On trouve alors en France plusieurs vétérinaires qui, entre les années vingt et les années soixante, promeuvent cette méthode. Létard, comme on vient de le voir, mais aussi Dechambre, Leroy, Aubry…
Aubry est le plus prolifique de ces vétérinaires. Dès 1923, dans L’Eleveur, il se demande si “le procédé des empreintes digitales adopté par la police judiciaire à la suite des travaux du docteur Bertillon ne pourrait (…) pas être étudié et mise au point, pour l’identification des chiens”. Et on le retrouve écrire sur le même sujet dans Le Chasseur français en 1948 (“L’empreinte nasale du chien, précision nécessaire de son état civil”), et en 1949 encore dans le même magazine.

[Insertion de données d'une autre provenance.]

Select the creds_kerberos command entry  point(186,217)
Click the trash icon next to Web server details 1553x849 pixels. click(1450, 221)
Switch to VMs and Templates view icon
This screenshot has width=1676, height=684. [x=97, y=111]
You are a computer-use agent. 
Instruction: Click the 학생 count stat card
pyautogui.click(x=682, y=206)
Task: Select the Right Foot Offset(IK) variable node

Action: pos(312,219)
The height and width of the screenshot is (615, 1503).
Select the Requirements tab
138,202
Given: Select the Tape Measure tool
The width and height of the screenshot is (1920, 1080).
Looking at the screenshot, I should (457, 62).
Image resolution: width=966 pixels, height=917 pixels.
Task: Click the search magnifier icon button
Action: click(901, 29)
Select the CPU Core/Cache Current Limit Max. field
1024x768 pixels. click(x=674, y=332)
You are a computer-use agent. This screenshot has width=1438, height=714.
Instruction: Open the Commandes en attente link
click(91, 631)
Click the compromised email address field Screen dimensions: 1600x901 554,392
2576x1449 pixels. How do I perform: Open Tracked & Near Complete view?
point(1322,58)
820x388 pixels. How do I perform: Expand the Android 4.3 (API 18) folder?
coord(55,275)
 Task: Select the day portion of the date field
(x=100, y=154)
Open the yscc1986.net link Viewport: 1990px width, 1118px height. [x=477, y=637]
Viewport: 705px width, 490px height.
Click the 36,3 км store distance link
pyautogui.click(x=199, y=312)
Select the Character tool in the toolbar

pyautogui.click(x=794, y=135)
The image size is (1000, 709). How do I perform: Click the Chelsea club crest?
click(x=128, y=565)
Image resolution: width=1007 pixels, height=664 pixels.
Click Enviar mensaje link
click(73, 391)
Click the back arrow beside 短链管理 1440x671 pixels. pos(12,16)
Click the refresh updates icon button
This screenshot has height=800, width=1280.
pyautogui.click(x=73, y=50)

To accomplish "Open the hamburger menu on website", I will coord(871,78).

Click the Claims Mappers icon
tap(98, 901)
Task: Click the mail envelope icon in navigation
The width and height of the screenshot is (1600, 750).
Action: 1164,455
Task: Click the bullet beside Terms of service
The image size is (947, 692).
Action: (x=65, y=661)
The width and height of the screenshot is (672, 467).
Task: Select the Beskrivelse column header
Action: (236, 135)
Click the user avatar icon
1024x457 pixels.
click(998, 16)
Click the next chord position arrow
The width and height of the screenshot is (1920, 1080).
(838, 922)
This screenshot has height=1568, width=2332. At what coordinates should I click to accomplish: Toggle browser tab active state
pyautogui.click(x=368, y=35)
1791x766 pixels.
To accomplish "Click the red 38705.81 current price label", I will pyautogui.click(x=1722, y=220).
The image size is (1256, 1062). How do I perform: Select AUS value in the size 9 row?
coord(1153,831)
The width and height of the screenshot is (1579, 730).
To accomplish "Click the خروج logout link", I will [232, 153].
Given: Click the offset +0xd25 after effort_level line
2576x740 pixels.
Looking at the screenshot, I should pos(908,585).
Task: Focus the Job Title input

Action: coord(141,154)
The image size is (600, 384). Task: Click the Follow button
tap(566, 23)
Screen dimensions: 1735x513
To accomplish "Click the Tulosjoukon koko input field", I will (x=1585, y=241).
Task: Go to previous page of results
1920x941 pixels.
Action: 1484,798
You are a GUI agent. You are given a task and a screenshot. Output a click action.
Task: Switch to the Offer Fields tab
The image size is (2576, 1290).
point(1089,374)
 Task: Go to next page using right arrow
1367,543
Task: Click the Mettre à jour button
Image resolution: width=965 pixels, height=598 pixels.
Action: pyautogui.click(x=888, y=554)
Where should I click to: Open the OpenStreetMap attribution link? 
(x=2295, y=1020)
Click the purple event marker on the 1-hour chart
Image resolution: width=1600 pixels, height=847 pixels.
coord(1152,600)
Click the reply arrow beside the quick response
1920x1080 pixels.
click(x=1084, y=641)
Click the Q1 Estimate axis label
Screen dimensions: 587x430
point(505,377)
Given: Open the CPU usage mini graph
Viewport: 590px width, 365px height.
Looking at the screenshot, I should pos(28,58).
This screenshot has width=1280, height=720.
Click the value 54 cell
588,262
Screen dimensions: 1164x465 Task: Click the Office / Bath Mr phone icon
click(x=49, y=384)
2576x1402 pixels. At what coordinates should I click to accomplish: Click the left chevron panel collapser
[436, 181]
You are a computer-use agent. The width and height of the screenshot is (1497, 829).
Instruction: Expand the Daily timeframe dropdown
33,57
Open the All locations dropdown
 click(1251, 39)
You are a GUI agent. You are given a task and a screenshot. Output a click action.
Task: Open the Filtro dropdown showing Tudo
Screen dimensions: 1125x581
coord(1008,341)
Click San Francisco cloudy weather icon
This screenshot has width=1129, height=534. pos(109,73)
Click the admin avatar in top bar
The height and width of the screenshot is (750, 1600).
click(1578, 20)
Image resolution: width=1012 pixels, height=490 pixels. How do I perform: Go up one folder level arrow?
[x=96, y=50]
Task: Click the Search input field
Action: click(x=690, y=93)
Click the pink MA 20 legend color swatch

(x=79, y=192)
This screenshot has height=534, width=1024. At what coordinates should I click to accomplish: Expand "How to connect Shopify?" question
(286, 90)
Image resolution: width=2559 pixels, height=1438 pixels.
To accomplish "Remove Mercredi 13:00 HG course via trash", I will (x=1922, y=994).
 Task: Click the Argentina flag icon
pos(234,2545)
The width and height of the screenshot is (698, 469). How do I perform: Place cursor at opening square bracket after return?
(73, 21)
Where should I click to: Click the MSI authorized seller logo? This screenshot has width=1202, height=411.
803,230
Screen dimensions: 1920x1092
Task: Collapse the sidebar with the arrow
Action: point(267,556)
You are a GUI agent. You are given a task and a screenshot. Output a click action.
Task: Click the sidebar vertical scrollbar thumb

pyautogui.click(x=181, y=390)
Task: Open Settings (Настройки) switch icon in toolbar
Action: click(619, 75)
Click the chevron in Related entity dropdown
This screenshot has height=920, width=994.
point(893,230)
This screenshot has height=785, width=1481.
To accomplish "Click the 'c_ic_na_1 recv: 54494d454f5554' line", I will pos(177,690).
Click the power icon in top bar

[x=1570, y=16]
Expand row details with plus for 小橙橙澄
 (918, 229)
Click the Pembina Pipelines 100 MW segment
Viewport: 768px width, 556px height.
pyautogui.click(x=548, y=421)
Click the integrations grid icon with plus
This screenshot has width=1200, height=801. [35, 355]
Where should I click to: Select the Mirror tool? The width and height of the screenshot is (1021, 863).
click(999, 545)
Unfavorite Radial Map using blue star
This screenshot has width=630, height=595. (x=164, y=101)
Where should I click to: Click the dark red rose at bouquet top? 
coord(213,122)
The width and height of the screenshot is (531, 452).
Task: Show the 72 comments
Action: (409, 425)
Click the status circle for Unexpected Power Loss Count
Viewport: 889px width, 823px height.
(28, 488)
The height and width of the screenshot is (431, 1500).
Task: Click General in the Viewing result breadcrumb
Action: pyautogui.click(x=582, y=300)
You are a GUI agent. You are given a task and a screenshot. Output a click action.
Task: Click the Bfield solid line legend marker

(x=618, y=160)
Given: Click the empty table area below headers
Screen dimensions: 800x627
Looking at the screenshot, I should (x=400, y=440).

Les réflexions autour de cette méthode culmine à la fin des années 1930, quand Louis-Arthur David soutient une thèse de doctorat vétérinaire (à l’école d’Alfort). Thèse dans laquelle il tente de rationaliser cette technique.
Selon David,
l’empreinte nasale chez les canidés est non seulement un moyen d’identification, mais jusqu’à maintenant le seul vraiment efficace. Il est le seul à posséder les trois qualités requises pour une bonne identification. L’empreinte est en effet permanente, elle est individuelle, et indépendante d’une intervention manuelle quelconque
Ainsi, Médor n’est pas Azor… à vue de nez.
Cette méthode d’identification par les empreintes nasales est alors adoptée par la Société centrale canine, qui demande, pour l’établissement des pedigrees, plusieurs empreintes de truffe.
Mais au moment même où cette méthode, de technique virtuelle, devient technique actuelle, des critiques se font entendre. Dès 1948, dans L’Eleveur, J. Brégi (vétérinaire?) remarque ce qui fera échouer ce dispositif :
Il reste pour les empreintes de truffe à trouver le technicien de l’identité judiciaire qui codifiera leur classement en famille, avec nomenclature de quelques coïncidences bien choisies pour obtenir d’un coup d’oeil la vérification et la certitude (…) La chose n’est certainement pas plus compliquée que ce qui a été fait pour les empreintes digitales des quelques centaines de mille fichers du ‘Casier central’ de la Préfecture de Police
Et c’est même la diffusion de la technique qui causera sa chute : la Société centrale canine détenant des empreintes de truffe, elle devrait pouvoir certifier, en cas de doute, l’identité d’un chien. Mais elle en est incapable : à la fin des années soixante, les dénonciations se multiplient. “Le procédé n’est pas aussi merveilleux qu’on nous l’a dit” écrit Pierre Alaux, qui s’estime floué, dans La vie canine (avril 1970). Un vétérinaire, Théret dans un magazine de chiens (Field Trials) écrit en 1969 : “nous n’attachons personnellement qu’une bien faible valeur à la prise de l’empreinte de la truffe”. Un autre vétérinaire, Meynard, dans le Journal du chasseur écrit que “cette méthode ne semble avoir fourni dans la pratique que des résultats des plus inconstants”. Quéinnec, “président du club du levrier de course du midi de la France” et professeur de zootechnie à l’école vétérinaire de Toulouse écrit lui aussi dans La vie canine qu’il a “constaté depuis très longtemps l’inanité absolue des empreintes nasales”.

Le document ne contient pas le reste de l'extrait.